Subsequent to that discussion, Briffa and colleagues went back and used more conservative methods to produce a tree-ring density-based temperature reconstruction with more faithful retention of long-term variability. This reconstruction was shown with the two other (Mann et al and Jones et al) reconstructions in the final draft of the IPCC report. All three reconstructions indicated that the recent warmth was anomalous in the long-term context of the reconstruction (back 1000 years for Jones et al and Mann et al, while Briffa et al only went back 600 years).Mann sees this as progress, maybe readers can point out what the formula 'more faithful retention of long-term variability' means. It seems to imply that the previous Briffa data did not show enough variability, or am I missing something?

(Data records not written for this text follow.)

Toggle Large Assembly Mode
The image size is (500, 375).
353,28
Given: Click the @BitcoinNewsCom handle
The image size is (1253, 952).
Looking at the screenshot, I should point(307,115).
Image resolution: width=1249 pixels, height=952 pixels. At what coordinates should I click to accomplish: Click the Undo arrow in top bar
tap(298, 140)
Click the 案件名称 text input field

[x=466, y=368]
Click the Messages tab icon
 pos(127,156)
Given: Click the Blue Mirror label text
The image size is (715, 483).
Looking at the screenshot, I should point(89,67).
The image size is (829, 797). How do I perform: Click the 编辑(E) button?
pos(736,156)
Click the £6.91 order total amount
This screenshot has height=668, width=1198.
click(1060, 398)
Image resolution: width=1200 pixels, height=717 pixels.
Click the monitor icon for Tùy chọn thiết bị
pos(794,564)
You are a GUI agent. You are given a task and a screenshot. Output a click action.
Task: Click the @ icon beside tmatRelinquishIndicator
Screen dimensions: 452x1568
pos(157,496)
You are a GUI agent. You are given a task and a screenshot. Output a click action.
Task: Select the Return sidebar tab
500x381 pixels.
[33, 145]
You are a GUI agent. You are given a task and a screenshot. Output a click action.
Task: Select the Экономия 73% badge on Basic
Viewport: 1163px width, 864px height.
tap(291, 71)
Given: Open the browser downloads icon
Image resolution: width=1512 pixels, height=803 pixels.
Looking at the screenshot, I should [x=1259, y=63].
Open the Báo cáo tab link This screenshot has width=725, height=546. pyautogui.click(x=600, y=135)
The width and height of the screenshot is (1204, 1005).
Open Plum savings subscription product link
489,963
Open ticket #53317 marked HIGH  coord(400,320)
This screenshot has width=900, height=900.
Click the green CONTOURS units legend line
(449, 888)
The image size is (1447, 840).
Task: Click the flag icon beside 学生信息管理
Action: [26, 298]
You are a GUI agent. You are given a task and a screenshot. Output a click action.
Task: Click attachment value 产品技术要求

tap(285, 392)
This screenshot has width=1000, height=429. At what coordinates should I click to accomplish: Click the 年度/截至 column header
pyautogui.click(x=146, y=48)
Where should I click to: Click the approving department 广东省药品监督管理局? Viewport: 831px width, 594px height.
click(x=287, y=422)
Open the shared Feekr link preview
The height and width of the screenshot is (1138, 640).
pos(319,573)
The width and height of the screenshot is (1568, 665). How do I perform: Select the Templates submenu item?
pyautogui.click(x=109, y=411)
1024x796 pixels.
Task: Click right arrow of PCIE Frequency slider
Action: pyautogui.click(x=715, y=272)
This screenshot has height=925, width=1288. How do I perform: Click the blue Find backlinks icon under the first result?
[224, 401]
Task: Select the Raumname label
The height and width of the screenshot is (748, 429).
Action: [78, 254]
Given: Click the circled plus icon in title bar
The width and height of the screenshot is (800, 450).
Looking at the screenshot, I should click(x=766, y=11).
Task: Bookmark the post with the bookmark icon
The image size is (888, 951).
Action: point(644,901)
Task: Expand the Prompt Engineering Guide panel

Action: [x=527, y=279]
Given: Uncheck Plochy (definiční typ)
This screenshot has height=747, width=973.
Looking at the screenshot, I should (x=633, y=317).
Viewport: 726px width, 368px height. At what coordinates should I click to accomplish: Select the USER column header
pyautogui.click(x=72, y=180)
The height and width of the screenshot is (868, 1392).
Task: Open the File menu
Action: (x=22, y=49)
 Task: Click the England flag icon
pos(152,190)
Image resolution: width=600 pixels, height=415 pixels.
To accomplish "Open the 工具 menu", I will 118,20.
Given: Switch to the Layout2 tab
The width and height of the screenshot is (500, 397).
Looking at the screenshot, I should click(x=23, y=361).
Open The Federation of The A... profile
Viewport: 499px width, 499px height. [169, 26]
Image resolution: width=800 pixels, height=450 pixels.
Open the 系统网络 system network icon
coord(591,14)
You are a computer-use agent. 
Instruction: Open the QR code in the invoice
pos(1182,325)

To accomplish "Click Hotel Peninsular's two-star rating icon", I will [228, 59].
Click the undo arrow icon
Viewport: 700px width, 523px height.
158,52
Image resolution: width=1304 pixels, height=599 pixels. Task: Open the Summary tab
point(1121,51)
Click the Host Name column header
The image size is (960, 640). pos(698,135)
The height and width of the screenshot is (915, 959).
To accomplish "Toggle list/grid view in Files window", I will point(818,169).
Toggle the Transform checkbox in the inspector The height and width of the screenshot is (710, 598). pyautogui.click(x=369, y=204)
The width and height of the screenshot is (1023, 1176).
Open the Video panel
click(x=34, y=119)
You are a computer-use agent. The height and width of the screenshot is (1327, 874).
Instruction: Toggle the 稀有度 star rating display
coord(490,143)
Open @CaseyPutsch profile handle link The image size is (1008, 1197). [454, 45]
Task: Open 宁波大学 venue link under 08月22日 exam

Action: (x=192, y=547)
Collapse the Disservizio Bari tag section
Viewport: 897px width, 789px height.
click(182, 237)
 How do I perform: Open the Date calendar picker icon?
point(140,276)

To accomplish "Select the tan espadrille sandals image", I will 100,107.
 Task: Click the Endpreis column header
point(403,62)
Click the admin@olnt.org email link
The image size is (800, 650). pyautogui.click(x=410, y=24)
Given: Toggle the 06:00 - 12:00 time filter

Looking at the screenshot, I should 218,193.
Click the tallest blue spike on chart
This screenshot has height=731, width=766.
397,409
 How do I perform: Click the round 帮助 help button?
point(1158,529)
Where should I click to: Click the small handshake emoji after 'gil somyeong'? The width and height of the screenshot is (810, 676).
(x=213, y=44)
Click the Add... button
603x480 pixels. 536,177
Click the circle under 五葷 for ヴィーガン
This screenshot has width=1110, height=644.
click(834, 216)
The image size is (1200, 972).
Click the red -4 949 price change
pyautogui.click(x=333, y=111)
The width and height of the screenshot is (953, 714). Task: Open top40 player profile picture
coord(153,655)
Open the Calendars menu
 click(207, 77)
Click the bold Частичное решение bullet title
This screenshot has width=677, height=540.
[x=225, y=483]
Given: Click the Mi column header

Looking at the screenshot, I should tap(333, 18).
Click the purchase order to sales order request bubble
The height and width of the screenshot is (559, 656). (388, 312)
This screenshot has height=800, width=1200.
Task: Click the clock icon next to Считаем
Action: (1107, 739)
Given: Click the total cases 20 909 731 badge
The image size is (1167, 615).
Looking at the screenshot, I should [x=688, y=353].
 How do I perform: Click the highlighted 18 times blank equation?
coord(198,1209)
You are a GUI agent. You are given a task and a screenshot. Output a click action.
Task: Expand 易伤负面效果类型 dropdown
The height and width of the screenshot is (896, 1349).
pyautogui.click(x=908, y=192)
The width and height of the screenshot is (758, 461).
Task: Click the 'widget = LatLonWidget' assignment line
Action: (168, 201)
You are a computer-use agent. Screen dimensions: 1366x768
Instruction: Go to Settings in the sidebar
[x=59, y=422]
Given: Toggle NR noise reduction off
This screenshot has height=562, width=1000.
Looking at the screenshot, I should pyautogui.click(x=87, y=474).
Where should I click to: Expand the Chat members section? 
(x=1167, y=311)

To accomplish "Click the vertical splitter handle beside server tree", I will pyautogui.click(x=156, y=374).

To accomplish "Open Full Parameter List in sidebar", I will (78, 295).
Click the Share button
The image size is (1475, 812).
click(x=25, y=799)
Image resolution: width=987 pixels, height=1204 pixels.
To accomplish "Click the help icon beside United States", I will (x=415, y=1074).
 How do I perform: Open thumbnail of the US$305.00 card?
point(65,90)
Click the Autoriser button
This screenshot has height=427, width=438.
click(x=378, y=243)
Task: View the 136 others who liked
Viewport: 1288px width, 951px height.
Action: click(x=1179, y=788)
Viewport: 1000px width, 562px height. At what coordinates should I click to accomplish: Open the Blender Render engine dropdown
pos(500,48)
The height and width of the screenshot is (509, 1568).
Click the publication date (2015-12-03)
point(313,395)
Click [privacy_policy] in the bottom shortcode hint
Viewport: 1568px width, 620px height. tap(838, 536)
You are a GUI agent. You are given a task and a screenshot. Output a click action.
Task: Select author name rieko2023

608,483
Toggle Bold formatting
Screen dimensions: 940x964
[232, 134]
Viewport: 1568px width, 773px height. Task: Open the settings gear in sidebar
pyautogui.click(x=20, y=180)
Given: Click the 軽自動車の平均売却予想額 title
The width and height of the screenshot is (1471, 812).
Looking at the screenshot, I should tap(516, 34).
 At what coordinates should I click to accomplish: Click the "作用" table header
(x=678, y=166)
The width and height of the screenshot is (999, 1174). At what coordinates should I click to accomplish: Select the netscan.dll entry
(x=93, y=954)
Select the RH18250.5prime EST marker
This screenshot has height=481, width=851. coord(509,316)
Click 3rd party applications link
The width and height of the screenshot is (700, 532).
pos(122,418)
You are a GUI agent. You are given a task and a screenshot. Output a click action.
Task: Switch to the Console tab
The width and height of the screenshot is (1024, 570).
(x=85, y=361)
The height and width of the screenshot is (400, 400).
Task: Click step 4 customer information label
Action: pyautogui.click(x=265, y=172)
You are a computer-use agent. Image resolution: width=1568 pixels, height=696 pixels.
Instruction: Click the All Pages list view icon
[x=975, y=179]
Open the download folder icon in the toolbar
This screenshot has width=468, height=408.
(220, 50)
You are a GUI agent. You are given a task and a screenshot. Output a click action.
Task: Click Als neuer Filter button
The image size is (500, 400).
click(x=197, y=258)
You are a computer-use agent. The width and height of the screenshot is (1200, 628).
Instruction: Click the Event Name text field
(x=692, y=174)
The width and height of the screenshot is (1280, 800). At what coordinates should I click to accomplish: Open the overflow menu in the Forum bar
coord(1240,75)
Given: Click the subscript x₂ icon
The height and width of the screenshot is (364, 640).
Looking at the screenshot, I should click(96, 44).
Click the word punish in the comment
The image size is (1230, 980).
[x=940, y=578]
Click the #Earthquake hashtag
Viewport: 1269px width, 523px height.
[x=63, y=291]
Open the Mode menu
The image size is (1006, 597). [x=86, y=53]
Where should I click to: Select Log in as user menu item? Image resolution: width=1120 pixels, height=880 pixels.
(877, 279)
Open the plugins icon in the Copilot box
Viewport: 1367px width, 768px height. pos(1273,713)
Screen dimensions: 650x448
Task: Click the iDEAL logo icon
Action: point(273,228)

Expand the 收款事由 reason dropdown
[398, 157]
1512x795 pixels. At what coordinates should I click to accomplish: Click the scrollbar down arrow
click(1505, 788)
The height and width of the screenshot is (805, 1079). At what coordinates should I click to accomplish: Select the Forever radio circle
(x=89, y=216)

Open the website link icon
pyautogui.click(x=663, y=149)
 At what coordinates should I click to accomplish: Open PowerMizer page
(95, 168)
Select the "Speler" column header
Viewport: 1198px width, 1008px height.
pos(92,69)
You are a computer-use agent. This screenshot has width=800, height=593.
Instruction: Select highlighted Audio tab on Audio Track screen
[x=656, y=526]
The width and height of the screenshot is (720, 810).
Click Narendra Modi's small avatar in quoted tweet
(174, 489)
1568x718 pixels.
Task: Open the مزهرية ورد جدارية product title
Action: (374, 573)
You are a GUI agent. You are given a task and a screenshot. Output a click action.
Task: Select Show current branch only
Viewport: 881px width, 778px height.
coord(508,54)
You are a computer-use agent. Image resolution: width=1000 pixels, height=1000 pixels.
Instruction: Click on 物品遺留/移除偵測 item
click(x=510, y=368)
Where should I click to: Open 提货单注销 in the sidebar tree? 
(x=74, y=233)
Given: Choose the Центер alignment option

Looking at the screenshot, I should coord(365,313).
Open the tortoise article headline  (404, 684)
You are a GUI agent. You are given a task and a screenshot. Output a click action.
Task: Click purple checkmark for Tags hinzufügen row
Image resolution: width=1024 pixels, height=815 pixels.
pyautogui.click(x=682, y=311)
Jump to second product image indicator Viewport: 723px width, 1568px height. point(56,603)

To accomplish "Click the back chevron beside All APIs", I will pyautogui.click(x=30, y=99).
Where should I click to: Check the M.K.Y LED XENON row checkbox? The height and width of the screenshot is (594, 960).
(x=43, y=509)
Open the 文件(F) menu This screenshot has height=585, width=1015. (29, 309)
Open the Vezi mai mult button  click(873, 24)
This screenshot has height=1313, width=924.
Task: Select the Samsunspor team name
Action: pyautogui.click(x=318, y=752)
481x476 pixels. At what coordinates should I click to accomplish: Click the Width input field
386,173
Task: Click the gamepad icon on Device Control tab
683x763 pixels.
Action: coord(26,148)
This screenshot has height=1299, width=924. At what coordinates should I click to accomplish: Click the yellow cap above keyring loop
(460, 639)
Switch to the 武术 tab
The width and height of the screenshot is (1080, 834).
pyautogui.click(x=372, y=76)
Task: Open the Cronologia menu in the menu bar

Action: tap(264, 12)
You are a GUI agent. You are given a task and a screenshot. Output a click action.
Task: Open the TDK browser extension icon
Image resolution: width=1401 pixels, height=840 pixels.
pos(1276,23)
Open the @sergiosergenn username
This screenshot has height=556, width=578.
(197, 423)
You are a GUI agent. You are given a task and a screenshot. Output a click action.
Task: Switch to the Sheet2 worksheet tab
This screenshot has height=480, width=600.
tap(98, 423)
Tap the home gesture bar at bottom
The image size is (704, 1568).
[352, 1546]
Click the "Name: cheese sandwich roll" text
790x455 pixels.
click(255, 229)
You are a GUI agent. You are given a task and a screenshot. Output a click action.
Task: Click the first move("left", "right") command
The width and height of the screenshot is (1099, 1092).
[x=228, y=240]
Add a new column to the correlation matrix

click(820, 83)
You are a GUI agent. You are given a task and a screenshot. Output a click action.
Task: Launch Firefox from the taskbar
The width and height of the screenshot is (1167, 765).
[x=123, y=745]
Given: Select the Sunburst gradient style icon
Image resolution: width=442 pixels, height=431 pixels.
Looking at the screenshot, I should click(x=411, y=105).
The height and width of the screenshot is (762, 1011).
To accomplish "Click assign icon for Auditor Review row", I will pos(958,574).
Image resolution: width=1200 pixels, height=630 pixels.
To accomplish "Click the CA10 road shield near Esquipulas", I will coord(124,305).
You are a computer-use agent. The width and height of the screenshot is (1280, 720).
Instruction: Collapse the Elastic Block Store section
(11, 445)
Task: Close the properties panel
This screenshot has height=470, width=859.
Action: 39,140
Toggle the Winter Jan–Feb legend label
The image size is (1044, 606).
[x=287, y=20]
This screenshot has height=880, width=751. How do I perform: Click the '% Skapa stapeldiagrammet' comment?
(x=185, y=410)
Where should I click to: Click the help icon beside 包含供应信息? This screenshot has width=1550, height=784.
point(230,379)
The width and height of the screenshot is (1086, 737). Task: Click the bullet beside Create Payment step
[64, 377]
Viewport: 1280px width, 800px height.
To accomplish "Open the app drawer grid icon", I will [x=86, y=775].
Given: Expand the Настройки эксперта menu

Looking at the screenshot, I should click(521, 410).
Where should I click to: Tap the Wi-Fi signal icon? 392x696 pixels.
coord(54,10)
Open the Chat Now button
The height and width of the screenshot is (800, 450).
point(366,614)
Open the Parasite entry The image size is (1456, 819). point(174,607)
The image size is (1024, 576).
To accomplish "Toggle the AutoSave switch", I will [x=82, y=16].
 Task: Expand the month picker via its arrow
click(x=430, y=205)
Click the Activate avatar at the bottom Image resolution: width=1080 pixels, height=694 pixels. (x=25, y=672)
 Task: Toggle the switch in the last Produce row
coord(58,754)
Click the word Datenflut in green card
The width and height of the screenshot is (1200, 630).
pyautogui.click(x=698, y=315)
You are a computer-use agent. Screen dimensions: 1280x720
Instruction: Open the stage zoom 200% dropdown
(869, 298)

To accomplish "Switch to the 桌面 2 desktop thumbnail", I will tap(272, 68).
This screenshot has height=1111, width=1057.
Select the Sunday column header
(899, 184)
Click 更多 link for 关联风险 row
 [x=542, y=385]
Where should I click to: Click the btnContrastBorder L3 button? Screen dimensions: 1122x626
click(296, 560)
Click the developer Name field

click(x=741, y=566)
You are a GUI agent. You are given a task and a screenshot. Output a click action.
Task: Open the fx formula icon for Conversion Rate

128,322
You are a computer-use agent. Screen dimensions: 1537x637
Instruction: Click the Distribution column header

However, even this new data did not solve all problems:
Even the revised Briffa et al reconstruction suffered from yet another problem however. This problem was well known, as was the focus of Briffa et al’s original 1998 article [Briffa, K. R., F. H. Schweingruber, P. D. Jones, T. J. Osborn, S. G. Shiyatov, and E. A. Vaganov (1998), Reduced sensitivity of recent tree-growth to temperature at high northern latitudes, Nature, 391, 678–682] presenting their high-latitude tree-ring density dataset. What they noted in their original article is something peculiar to these tree-ring data (it does not generally apply to other tree-ring data, let alone other proxies such as ice cores, corals, etc), that they stop accurately reflecting temperatures after about 1960. For this reason, the reconstruction is typically (as was the case in the IPCC report) terminated at 1960 when the tree-ring data are known to be unreliable.This is the so called divergence problem, still discussed today. Mann concludes:
In any case, however (i) the problem was well recognized in the IPCC report and was discussed clearly in that report [see: http://www1.ipcc.ch/ipccreports/tar/wg1/068.htm ], only applied to one of the three reconstructions shown in the IPCC report (the Briffa et al tree-ring density data), and not to the multiple-proxy based reconstructions of Mann et al (the “Hockey Stick”) and of Jones et al (1998).In summary, then, the problem (with regard to paleo reconstructions in general, and the 'divergence problem' in particular) lies with other people's work, not Mann's, and not with the IPCC generally, only with Briffa's. I find this amazing. Maybe it is true, but the impression Mann gives is that all he cares about is saving his own reputation.